Write out the entries word for word, from the very first line to the line with "pos(66,851)", keeping both of those lines.

§ §

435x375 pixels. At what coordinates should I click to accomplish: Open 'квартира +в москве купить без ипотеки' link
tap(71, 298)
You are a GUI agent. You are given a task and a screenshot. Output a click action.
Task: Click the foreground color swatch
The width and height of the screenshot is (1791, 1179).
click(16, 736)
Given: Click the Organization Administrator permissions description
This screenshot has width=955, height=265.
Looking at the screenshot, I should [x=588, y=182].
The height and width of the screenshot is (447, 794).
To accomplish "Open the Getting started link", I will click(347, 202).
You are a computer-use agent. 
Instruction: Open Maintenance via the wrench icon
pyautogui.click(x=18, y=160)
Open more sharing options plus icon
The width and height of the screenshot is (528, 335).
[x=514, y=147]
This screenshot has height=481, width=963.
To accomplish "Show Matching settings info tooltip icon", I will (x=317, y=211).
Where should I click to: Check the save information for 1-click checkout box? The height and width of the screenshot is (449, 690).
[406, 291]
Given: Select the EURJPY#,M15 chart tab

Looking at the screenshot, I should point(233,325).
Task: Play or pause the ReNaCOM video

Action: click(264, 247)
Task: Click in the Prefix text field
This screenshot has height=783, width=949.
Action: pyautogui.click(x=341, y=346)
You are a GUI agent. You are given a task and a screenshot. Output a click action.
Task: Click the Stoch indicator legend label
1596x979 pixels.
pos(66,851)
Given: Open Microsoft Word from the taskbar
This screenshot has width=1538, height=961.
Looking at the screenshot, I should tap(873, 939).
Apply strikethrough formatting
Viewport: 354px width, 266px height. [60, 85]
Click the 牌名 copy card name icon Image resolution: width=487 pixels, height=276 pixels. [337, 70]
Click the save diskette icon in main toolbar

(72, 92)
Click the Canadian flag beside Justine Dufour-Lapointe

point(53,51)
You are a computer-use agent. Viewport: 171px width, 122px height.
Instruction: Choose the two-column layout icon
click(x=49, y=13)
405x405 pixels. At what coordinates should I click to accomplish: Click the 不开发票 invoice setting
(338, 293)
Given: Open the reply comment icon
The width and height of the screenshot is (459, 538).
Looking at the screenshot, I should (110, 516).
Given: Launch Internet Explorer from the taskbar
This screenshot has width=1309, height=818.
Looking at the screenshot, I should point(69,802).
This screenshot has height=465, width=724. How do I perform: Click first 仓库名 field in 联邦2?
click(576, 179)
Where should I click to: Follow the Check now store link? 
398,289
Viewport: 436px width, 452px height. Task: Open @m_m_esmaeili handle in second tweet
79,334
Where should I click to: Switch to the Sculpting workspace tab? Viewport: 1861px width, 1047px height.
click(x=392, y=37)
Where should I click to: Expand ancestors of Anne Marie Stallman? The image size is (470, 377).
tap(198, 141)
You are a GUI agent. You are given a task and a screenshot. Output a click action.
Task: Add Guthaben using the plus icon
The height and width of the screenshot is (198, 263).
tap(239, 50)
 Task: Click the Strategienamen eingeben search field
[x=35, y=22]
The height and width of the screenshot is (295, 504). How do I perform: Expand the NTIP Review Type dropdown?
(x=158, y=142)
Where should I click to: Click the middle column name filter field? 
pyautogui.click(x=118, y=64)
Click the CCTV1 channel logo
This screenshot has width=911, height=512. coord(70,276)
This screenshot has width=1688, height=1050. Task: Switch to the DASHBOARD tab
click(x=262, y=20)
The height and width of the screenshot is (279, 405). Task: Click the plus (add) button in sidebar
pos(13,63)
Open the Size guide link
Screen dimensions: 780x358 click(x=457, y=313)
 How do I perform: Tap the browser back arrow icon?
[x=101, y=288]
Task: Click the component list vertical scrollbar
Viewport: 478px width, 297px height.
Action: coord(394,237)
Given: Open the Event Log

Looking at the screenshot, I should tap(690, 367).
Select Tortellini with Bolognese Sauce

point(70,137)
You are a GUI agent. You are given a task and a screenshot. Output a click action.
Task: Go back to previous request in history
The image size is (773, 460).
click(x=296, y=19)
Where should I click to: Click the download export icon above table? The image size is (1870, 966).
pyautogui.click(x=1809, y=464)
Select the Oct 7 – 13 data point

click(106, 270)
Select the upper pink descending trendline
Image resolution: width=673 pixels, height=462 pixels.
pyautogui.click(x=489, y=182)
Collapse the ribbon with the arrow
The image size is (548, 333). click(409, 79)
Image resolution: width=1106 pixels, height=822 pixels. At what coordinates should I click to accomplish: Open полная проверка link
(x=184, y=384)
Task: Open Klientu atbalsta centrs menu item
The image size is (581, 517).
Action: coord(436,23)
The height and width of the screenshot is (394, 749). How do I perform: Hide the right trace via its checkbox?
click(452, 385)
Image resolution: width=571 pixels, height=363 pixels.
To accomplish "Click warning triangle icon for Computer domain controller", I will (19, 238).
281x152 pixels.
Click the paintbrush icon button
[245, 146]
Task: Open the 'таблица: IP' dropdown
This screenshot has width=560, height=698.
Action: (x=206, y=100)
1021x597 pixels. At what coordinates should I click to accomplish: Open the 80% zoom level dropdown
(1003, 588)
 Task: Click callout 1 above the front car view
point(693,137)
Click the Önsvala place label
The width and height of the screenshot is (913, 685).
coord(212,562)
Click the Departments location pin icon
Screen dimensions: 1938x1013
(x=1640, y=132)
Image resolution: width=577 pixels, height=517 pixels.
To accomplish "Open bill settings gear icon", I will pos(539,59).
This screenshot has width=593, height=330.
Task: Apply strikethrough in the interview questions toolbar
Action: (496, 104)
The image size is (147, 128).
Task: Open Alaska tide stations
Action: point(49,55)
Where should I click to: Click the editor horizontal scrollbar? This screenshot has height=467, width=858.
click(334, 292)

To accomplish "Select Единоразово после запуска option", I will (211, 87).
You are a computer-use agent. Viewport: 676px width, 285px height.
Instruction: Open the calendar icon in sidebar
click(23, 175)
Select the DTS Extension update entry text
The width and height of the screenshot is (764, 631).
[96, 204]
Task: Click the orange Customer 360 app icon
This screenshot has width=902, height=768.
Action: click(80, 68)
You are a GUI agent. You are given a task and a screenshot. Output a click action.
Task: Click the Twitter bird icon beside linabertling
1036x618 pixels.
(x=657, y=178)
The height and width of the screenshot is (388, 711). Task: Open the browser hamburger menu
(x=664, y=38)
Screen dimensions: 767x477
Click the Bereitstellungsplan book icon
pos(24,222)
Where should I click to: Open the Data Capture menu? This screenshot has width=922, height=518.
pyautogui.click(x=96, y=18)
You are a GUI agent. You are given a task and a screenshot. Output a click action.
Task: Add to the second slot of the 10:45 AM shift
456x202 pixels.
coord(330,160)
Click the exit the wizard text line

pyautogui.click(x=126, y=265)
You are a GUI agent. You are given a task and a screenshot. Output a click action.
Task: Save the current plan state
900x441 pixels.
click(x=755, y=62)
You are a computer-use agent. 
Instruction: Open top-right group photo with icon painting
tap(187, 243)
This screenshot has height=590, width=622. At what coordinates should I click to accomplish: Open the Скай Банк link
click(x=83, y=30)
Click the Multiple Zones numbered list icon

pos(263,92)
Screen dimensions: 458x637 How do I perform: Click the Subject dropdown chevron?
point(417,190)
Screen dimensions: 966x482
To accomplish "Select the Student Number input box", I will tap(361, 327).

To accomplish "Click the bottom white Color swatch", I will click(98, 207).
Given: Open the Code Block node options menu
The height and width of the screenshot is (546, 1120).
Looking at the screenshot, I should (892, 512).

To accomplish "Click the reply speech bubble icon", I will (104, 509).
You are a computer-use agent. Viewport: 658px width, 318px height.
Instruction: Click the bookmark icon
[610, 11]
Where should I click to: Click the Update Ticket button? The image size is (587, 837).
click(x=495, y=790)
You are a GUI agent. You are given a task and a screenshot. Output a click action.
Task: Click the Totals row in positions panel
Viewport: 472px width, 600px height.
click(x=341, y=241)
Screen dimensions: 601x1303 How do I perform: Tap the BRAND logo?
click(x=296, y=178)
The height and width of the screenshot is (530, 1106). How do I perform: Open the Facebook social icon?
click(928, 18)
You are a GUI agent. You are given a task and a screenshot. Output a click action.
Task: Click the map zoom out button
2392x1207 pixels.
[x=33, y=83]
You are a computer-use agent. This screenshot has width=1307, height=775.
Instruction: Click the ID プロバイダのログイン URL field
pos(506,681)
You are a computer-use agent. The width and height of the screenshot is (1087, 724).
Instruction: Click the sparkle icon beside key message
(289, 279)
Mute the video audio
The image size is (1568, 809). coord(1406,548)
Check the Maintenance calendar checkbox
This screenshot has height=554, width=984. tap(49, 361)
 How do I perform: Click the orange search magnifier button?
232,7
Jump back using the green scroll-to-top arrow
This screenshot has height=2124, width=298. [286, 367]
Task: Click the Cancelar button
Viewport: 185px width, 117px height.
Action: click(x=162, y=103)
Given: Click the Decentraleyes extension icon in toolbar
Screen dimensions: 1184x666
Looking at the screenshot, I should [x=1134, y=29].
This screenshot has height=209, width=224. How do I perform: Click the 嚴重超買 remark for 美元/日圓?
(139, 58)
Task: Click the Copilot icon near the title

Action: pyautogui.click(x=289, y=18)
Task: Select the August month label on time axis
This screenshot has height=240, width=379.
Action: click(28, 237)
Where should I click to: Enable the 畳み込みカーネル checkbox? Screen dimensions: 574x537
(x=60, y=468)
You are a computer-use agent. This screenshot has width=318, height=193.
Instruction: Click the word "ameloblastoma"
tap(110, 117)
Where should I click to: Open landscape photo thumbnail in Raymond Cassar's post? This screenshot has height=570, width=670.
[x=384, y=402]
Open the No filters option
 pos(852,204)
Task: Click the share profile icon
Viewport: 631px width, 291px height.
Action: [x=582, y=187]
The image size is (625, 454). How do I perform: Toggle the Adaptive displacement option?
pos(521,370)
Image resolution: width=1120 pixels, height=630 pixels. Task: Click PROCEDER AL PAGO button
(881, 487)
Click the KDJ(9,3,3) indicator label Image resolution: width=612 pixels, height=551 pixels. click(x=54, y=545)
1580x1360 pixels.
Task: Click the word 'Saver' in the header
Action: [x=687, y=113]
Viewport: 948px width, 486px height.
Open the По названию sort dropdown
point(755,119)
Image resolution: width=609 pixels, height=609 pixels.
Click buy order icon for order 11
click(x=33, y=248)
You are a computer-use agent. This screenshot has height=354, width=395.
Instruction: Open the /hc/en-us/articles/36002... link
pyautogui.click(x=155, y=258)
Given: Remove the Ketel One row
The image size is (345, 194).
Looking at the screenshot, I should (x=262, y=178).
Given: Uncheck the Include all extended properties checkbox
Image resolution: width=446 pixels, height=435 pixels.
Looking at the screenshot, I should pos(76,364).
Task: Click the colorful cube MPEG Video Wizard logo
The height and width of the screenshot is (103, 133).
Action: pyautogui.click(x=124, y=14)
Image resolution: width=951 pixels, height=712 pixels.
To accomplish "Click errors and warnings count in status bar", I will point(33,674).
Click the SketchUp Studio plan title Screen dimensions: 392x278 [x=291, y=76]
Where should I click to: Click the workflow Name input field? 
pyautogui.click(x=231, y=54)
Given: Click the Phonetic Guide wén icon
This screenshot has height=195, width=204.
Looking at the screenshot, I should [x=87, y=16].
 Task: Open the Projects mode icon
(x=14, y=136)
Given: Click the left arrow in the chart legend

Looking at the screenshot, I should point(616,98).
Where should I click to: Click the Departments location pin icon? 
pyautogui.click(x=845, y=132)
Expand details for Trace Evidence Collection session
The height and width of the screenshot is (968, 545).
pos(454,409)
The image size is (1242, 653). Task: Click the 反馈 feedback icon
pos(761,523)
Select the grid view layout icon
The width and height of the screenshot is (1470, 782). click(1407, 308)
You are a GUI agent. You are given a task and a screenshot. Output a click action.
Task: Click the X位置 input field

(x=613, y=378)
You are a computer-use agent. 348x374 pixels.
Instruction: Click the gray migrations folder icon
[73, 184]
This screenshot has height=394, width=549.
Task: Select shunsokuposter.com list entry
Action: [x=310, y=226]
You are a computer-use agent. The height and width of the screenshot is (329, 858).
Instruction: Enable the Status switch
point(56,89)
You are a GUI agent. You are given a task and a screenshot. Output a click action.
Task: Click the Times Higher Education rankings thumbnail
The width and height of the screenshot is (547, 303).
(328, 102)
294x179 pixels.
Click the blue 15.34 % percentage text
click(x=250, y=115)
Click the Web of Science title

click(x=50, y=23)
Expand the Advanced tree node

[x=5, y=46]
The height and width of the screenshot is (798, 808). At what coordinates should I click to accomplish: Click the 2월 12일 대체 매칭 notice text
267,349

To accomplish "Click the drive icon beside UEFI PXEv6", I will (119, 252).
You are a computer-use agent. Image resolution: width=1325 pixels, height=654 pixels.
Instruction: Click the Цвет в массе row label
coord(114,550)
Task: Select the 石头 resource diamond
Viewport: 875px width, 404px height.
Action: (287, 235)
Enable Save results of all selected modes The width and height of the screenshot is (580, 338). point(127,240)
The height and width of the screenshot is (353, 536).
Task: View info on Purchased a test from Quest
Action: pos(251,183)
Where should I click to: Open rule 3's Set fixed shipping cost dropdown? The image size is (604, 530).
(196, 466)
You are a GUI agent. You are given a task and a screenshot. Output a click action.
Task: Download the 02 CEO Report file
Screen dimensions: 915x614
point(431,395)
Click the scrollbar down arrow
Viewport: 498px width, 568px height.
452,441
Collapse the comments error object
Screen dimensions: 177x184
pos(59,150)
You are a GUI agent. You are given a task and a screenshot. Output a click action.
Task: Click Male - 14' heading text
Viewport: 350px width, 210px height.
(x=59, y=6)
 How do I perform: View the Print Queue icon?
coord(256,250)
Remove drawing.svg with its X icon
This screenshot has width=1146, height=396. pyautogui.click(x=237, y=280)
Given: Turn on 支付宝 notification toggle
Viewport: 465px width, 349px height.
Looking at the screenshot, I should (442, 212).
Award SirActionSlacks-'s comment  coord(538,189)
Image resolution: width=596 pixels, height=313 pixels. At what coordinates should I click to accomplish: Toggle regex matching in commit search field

§ §

• _Full response_
435x375 pixels. At what coordinates should I click to accomplish: Open 'квартира +в москве купить без ипотеки' link
tap(71, 298)
You are a GUI agent. You are given a task and a screenshot. Output a click action.
Task: Click the foreground color swatch
The width and height of the screenshot is (1791, 1179).
click(16, 736)
Given: Click the Organization Administrator permissions description
This screenshot has width=955, height=265.
Looking at the screenshot, I should [x=588, y=182].
The height and width of the screenshot is (447, 794).
To accomplish "Open the Getting started link", I will click(347, 202).
You are a computer-use agent. 
Instruction: Open Maintenance via the wrench icon
pyautogui.click(x=18, y=160)
Open more sharing options plus icon
The width and height of the screenshot is (528, 335).
[x=514, y=147]
This screenshot has height=481, width=963.
To accomplish "Show Matching settings info tooltip icon", I will (x=317, y=211).
Where should I click to: Check the save information for 1-click checkout box? The height and width of the screenshot is (449, 690).
[406, 291]
Given: Select the EURJPY#,M15 chart tab

Looking at the screenshot, I should point(233,325).
Task: Play or pause the ReNaCOM video

Action: click(264, 247)
Task: Click in the Prefix text field
This screenshot has height=783, width=949.
Action: pyautogui.click(x=341, y=346)
You are a GUI agent. You are given a task and a screenshot. Output a click action.
Task: Click the Stoch indicator legend label
1596x979 pixels.
pos(66,851)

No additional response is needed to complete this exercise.